4.2. The Queued Transaction Processing ModelServer’s View of QueuingLet’s look at how the queued TP model works in the context of a transaction from a server’s perspective. As in our description of direct TP in previous chapters, we will assume that each request is asking for just one transaction to be executed. In the queued TP model, the server program starts a transaction and dequeues the next request from the request queue (see Figure 4.4). The server then does the work that the request is asking for, enqueues the reply to the reply queue, and commits. Figure 4.4. Managing a Queued Request within a Transaction. The request is dequeued and the reply enqueued within a transaction. If the transaction aborts, the request isn’t lost.

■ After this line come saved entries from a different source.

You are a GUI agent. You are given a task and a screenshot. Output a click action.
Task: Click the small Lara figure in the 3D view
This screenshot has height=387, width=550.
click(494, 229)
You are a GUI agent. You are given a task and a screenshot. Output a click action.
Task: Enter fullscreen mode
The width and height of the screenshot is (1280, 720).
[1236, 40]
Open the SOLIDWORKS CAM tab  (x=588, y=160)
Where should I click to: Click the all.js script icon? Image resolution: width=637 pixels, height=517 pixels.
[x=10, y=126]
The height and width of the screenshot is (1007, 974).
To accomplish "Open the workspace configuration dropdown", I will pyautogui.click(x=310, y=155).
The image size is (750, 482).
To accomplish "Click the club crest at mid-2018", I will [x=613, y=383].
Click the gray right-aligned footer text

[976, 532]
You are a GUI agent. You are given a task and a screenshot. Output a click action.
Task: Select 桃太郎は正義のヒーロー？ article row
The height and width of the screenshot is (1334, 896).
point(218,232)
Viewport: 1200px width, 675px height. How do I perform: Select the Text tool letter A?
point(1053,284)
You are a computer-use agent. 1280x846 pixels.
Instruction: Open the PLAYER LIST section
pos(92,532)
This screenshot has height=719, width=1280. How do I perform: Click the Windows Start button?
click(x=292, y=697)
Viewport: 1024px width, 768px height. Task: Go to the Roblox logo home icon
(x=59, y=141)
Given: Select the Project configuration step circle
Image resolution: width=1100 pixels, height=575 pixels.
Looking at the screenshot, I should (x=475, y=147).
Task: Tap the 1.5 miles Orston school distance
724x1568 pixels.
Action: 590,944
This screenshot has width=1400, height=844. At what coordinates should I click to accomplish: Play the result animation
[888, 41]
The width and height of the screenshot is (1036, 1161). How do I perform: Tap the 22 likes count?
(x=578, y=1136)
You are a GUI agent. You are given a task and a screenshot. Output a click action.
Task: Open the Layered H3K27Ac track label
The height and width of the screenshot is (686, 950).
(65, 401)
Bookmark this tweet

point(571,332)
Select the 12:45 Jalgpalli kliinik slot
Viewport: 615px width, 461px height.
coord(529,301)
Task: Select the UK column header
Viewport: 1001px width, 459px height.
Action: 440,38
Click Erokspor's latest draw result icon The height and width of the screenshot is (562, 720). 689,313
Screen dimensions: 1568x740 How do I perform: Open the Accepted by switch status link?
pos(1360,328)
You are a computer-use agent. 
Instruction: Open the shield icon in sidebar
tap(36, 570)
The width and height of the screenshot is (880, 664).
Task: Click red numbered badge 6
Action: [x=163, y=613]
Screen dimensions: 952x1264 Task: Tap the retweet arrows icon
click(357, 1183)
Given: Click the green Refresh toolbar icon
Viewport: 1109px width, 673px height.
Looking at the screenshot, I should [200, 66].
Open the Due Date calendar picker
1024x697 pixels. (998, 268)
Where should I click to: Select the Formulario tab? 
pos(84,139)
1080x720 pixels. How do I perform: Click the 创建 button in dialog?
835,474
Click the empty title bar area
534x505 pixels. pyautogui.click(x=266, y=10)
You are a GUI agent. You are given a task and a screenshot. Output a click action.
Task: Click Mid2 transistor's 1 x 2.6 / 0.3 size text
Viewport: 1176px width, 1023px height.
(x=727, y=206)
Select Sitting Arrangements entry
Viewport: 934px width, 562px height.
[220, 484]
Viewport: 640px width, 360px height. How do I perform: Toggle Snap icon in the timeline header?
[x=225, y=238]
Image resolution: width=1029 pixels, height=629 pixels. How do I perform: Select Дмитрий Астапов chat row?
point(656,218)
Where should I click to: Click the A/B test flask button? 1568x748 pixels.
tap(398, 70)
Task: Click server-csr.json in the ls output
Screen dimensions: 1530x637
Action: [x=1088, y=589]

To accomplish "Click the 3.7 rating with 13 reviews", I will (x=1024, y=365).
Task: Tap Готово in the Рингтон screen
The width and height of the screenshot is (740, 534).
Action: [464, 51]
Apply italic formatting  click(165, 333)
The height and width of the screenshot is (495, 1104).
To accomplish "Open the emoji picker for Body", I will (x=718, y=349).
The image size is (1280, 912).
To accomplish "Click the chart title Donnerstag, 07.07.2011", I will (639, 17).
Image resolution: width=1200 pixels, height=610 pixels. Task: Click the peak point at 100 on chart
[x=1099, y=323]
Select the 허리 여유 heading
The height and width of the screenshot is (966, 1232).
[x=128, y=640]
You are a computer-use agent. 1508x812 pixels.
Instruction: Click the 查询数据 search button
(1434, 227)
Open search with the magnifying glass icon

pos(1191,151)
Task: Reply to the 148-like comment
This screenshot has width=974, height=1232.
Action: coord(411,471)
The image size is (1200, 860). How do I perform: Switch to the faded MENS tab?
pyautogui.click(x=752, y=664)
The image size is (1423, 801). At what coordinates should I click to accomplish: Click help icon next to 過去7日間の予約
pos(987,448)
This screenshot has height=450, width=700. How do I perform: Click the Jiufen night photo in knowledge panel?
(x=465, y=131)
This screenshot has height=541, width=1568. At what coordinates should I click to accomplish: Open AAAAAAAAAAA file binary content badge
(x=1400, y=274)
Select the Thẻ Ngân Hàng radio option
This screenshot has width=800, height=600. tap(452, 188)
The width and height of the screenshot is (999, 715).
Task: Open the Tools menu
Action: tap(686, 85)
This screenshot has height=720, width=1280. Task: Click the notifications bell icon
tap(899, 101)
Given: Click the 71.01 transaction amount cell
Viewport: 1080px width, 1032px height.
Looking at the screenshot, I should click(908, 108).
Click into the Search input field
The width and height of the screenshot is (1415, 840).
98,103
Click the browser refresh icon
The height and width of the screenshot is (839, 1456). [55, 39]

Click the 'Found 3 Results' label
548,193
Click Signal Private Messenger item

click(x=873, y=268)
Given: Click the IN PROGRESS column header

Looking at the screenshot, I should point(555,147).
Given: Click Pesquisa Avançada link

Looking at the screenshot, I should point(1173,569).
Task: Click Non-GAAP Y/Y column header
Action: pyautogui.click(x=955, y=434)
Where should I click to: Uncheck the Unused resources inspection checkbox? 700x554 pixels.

Since these queues are transactional resources, if the transaction aborts, the dequeue operation that receives the request is undone, thereby returning the input request to the request queue. If the abort happens at the very end, then the enqueue operation to the reply queue also is undone, thereby wiping out the reply from the reply queue. Therefore, whenever the client checks the queues, either the request is in the request queue, the reply is in the reply queue, or the request can’t be checked because it is currently being processed. In any case, there’s never any ambiguity as to the request’s state. It either has not yet been processed, is in the midst of being processed, or has been completed. Client’s View of QueuingIn Figure 4.4 we looked at the queues from the server’s viewpoint. Now let’s look at the entire path from the client to the server in the queued TP model. In this model, each request executes three transaction programs (see Figure 4.5). Transaction 1 (Submit Request) receives input from the user, constructs a request, enqueues that request onto the request queue, and then commits. Then Transaction 2 (Execute Request) runs, just as described in Figure 4.4: It starts a transaction, dequeues the request, processes the request, enqueues the reply, and commits. At this point, the request is gone from the request queue, and the reply is sitting in the reply queue. Now, Transaction 3 (Process Reply) runs: It starts a transaction, dequeues the reply from the reply queue, translates the reply into the proper output format, delivers that output, and commits, thereby wiping out the reply from the reply queue. Figure 4.5. Running a Request as Three Transactions. The client submits a request (Transaction 1), the server processes the request and returns a reply (Transaction 2), and the client processes the reply (Transaction 3).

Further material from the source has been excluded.